Malaysian right wing rally against ratification of UN convention ICERD

The Anti-ICERD (International Convention on the Elimination of All Forms of Racial Discrimination) Rally or Himpunan Aman Bantah ICERD (Malay) or Himpunan 812 ("The 8th of December Rally") was a rally held in Dataran Merdeka, Kuala Lumpur, Malaysia on 8 December 2018. The rally was organised by opposition Islamist political parties Malaysian Islamic Party (PAS) and United Malays National Organisation (UMNO), with the support of various non-governmental organisations.

The rally was held in response to the new Malaysian government's plan to ratify the United Nations convention known as the International Convention on the Elimination of All Forms of Racial Discrimination (ICERD). The opposition parties from UMNO and PAS seriously deny the ratification of the convention, as they alleged such ratification was contrary to the Constitution of Malaysia. The argument that this was contrary to the Federal Constitution was strongly opposed by most leading constitutional legal scholars in the country. The constitution recognizes special rights for the Malay and Bumiputra. Even though the government announced that it would not ratify the convention on 23 November 2018, the organiser decided to push on with the rally and shifted its main focus towards celebrating the government's decision on not ratifying ICERD.

== Background ==

The International Convention on the Elimination of All Forms of Racial Discrimination (ICERD) is a United Nations convention which commits its members to the elimination of racial discrimination and the promotion of understanding among all races. Malaysia is one of the 18 countries in the world that have not ratified this convention. It is also one of the two Muslim-majority countries that have yet to ratify it, along with Brunei. On 28 September 2018, the prime minister Tun Dr. Mahathir bin Mohamad addressed the UN General Assembly, announcing the new government has to "ratify all remaining core UN instruments related to the protection of human rights", including ICERD and other five unratified conventions. However, Khairy Jamaluddin disputed the UN address and raised concerns about ICERD's impact on bumiputra, Malay and Islam privileges and special treatment in the country. On 19 November 2018, in Parliament, Waytha Moorthy, who is in charge of National Unity and Social Wellbeing, started speaking on the intention of the government in ratifying ICERD and said that consultations with relevant stakeholders would be held in the first quarter of 2019, to the Opposition's denunciations.

== Participants ==

While the organizers set a target of half-million people to attend the rally, the Kuala Lumpur police's official figures estimated 55,000 people attended the rally (mostly PAS supporters), including PAS president Abdul Hadi Awang and former prime minister Najib Razak. In Kelantan, the state government declared a public holiday on the next day (9 December 2018) to allow Kelantanese people to attend the rally in Kuala Lumpur.

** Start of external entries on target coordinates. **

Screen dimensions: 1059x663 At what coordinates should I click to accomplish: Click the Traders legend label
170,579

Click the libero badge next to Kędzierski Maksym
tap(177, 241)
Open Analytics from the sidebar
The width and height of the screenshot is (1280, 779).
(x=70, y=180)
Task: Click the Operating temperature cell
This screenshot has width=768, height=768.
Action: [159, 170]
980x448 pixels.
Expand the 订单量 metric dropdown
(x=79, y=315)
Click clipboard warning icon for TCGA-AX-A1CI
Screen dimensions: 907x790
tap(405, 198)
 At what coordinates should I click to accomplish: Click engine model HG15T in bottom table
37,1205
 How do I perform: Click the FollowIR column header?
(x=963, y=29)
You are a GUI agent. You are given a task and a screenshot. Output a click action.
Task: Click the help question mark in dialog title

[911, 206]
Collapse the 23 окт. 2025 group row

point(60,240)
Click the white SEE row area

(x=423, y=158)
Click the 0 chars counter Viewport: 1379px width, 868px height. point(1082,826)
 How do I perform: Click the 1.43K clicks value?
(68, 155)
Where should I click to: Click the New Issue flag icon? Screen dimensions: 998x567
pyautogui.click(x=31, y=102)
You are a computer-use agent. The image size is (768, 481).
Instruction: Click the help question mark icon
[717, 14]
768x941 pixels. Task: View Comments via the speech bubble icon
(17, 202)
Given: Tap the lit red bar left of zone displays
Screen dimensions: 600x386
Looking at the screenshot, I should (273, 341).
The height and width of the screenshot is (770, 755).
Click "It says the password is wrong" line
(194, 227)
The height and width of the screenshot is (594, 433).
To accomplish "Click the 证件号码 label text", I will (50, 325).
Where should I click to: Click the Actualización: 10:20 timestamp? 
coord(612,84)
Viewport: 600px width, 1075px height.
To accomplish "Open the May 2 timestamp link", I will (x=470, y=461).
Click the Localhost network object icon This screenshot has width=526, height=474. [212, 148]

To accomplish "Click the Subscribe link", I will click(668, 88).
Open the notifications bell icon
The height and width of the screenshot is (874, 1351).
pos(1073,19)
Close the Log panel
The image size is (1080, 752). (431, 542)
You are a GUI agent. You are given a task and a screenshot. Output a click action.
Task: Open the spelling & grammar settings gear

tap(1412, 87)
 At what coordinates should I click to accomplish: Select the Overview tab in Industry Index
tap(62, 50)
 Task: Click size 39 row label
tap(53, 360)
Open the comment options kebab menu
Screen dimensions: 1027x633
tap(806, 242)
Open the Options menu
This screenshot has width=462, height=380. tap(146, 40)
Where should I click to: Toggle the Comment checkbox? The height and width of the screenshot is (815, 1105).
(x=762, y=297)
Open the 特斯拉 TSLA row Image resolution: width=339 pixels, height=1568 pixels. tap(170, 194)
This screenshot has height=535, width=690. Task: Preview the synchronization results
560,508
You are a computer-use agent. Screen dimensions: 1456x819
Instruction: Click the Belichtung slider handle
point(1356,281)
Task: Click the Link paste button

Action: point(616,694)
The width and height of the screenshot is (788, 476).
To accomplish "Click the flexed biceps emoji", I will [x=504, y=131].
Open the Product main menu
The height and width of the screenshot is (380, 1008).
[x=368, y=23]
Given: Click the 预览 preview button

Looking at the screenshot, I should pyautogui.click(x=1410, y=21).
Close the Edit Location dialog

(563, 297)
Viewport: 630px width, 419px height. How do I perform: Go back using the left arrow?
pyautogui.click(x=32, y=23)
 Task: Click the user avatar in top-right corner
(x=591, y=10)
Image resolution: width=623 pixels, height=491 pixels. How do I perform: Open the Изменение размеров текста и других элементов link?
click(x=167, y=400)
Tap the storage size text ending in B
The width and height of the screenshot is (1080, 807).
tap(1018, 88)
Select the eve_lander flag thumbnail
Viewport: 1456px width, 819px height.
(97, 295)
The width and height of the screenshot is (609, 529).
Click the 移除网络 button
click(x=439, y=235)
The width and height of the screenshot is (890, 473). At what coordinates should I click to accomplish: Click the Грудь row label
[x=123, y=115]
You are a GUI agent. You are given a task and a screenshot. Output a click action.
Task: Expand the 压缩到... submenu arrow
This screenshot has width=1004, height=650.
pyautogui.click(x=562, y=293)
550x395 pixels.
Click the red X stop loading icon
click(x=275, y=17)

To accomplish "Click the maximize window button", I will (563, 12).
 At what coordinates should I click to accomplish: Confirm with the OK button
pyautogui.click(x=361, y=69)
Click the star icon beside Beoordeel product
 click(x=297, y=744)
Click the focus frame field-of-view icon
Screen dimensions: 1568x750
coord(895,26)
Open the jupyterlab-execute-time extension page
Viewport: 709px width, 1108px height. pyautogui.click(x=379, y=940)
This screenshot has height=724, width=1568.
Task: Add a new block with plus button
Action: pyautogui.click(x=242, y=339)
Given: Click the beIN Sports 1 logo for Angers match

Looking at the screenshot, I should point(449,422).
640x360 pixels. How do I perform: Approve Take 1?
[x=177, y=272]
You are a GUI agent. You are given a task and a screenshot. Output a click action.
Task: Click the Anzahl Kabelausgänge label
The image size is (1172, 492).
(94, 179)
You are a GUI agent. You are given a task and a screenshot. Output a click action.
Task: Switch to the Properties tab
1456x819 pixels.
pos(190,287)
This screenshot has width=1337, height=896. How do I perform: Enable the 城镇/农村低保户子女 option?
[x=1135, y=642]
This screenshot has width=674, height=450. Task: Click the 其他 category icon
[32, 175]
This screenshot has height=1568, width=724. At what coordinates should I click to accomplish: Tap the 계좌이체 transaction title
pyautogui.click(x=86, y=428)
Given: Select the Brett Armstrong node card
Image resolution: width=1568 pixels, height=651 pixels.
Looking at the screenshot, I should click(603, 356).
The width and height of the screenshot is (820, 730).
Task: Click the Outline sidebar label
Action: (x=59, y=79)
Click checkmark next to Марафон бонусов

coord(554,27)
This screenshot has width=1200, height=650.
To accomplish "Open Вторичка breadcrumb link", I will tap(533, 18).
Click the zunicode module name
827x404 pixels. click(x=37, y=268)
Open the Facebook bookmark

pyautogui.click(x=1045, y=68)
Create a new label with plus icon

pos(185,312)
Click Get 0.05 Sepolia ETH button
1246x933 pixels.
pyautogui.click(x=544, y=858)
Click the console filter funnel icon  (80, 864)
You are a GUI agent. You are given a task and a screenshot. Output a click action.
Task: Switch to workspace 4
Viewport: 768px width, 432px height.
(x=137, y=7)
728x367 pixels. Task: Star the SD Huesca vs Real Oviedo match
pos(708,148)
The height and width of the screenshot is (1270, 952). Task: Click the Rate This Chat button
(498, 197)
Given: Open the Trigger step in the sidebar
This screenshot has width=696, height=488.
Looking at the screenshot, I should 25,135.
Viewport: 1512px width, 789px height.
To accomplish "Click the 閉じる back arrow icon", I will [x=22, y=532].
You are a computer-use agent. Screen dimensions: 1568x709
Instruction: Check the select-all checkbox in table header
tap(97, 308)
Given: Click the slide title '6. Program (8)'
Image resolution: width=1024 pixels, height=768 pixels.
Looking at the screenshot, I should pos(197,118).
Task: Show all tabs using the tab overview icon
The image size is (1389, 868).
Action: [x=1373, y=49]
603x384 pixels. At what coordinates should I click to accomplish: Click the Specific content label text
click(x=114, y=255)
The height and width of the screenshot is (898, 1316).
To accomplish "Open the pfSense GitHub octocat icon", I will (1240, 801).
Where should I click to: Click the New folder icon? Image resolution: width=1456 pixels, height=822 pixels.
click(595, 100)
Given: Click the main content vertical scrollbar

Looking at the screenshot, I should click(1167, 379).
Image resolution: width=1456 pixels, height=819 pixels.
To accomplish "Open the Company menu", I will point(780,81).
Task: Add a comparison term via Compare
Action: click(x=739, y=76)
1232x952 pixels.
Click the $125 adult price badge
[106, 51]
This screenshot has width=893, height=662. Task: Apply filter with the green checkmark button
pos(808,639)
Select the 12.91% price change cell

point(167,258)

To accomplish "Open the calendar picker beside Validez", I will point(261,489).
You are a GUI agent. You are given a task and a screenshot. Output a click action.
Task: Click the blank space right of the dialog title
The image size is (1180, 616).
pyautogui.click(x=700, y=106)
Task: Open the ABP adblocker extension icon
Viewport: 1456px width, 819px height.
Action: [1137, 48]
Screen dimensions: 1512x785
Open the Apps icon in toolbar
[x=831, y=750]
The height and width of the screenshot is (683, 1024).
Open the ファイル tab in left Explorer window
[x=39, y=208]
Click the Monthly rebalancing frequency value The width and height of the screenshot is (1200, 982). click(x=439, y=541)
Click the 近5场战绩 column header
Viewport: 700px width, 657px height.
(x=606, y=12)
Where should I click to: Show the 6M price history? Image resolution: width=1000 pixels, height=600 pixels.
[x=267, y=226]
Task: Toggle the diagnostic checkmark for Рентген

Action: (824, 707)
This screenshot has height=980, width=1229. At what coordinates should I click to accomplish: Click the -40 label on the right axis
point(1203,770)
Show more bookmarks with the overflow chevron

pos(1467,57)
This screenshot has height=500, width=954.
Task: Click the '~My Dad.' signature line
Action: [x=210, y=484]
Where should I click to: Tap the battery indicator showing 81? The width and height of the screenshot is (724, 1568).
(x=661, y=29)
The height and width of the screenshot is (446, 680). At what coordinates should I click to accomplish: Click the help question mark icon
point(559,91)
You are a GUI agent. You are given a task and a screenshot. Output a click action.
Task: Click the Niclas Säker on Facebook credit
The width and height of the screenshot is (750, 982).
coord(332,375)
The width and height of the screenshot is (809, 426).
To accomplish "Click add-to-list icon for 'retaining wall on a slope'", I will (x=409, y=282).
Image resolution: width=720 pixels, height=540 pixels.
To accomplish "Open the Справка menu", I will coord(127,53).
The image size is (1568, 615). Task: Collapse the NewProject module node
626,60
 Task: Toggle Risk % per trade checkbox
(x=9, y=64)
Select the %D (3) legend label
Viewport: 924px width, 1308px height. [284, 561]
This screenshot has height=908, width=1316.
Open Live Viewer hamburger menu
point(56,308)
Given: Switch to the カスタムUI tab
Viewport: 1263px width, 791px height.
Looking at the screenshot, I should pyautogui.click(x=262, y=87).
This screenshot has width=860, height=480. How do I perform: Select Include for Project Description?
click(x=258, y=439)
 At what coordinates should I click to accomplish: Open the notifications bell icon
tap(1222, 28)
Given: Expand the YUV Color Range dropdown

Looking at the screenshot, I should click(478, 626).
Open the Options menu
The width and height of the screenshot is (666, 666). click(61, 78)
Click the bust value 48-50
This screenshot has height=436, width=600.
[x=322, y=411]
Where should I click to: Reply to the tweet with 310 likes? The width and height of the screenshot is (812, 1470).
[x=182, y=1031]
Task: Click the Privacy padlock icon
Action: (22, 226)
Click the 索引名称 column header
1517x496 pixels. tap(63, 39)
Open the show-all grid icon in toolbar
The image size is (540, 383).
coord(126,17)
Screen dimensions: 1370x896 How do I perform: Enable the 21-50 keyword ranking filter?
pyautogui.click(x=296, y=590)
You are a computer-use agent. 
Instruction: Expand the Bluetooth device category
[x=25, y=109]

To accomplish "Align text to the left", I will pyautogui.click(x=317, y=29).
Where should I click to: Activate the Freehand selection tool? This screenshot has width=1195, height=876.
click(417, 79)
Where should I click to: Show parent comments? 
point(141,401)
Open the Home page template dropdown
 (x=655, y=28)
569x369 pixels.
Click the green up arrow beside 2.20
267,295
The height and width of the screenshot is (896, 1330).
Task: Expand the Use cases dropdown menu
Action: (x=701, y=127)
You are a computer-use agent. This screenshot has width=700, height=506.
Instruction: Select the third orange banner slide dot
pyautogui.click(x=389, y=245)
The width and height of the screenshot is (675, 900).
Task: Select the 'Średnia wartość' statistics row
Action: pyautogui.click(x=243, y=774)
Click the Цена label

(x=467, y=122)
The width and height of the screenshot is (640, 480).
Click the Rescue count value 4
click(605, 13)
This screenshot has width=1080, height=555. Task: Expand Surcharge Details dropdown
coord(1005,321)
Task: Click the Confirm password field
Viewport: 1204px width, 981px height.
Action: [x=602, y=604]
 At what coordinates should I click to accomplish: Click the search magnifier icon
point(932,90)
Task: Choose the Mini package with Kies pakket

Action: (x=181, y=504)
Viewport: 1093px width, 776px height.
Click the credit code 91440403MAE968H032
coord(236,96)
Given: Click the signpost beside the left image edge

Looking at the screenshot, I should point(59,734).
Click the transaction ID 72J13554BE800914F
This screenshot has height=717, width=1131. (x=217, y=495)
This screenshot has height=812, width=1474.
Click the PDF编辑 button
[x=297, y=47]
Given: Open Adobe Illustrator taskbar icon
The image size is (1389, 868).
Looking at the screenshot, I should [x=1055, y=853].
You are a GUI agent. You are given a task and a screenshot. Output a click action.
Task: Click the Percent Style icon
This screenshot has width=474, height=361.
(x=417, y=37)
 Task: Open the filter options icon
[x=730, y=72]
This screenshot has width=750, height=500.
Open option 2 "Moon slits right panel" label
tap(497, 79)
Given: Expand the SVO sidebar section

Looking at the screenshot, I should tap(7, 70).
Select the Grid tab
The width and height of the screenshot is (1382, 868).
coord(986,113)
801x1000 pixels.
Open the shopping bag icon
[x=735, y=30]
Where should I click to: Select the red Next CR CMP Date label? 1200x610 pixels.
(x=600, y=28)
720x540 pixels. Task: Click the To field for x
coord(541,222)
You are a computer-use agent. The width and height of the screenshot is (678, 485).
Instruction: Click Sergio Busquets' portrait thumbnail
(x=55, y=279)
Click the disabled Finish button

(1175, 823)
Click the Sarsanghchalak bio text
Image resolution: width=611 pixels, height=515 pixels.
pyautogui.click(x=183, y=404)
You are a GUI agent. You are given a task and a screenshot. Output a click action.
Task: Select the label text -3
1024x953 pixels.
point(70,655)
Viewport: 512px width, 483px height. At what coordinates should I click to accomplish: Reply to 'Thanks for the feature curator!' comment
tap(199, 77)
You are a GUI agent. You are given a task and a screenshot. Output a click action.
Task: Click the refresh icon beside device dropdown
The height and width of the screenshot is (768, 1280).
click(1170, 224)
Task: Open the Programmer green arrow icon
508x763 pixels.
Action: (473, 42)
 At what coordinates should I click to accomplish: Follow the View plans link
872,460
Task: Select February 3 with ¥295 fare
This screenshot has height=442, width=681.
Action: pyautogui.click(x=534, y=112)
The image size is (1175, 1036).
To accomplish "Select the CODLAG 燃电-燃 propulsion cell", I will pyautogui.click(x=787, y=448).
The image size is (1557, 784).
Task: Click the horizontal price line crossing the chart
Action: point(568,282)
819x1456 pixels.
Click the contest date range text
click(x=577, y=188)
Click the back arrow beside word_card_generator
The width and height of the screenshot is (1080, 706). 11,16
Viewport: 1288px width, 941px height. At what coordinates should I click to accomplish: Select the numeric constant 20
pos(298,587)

The organisers, however, claimed that the number of participants reached more than 300,000 based on their estimation.

Far right organization Malaysian Muslim Solidarity or known by its Malay acronym ISMA is a key organizer. Its members admits inspiration from the 2017 "Aksi 212" protests in which Indonesian Islamist hardliners rally against the appointment of Basuki Tjahaja Purnama –of Chinese descent– as the governor of Jakarta. One of its figure leaders Bachtiar Nasir was invited as a virtual guest in one of ISMA's convention two weeks, and the rally was nicknamed "812" following the Jakarta rally's naming convention in affiliated media on the subsequent days.

== Rally ==

On the day of the rally before the rally started at 2 pm, the silat alliance Pertubuhan Gabungan Silat Pertahan Perlembagaan (PERTAHAN) submitted a memorandum to the Yang Di-Pertuan Agong to express their protest over ICERD and other issues.

The rally started at 2 pm with mass crowds marching to Dataran Merdeka from Masjid Negara, Masjid Jamek and Sogo complex and ended early at 5 pm due to heavy rain.

== Aftermath ==
On 23 November 2018, the Prime Minister's Office announced they would not ratify the convention and would continue defending the Federal Constitution, which they said represents a social contract that was agreed upon by all races during the formation of the country.